Cellphone Users Beware: We Know Where You Are

Do you carry a cellphone? Do you know that your cellular service provider knows where your phone is? By extension, if you carry your phone with you, your cellular service provider knows where you are. Cellular phones can be located, accurate to within about 300 yards, whenever they are turned on. Since most cellular phone users keep their phones on and with them most of the time, it is quite probable that their ongoing whereabouts are being automatically tracked.

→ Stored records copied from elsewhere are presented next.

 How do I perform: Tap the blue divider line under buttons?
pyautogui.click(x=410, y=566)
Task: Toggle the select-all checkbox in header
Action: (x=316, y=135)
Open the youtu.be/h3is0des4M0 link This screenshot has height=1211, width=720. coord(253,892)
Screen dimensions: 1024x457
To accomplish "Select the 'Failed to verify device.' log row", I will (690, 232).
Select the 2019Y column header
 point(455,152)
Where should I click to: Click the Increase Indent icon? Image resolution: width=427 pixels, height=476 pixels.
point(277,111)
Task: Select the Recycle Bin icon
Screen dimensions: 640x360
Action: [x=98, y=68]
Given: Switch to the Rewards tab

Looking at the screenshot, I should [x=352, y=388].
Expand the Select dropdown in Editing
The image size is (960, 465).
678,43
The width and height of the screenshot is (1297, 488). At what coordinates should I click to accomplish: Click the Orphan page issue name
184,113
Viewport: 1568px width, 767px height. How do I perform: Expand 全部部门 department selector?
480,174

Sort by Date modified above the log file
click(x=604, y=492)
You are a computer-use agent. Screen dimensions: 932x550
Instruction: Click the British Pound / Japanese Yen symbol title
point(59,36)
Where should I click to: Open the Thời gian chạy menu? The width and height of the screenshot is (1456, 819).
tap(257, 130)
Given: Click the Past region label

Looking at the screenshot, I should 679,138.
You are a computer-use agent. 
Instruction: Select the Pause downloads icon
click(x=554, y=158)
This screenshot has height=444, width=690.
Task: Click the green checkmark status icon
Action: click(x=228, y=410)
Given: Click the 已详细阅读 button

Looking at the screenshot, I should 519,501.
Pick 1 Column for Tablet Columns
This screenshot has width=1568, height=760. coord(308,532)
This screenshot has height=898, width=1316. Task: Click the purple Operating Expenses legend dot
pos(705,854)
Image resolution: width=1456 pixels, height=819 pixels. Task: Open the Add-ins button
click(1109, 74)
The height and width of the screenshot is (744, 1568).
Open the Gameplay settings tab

Law enforcement agencies frequently use cellular technology to secretly monitor the movements of criminal suspects; however, courts are now putting requests for this type of surveillance under tougher scrutiny. Judgments by federal magistrates in New York, Texas, and Maryland reflect the growing debate of privacy rights and the government’s ability to surveil using digital technology. The legal decisions require law enforcement to first show probable cause to belive that a crime has been or is being committed: the same standard that applies to search warrant requests.

As cellphones become principal phones, both for consumers and businesses, it is possible that cellular tracking technology will have a profound impact on individual privacy, primarily because most people do not recognize the facility with which their privacy can be degraded.

Cellular service providers are culpable in this reduction of personal privacy. Service plans tout tracking abilities, for example GPS (Global Positioning System) services for drivers and parental monitoring of their child’s whereabouts.

The magistrate judge’s opinions are good news for those who argue that the USA Patriot Act has lowered the standards for probable cause. In one opinion, the judge decided that the debate over digital surveillance goes beyond the question of legal standard. Because digital communications it difficult to distinguish between private and public information. Because the private data are not enclosed within a wrapper, compared to a letter within an envelope, it is difficult to separate the legally protected, private, information, from the legally unprotected, public, transmission management data, such as the identification of the sender and intended recipient.

Dave’s Opinion
I’m heartened to hear that federal magistrates are evaluating the complexities of digital technologies, especially those related to communication, and their affect on individual privacy rights. I’m particularly pleased to hear that one of the judges serves in Maryland, my home state.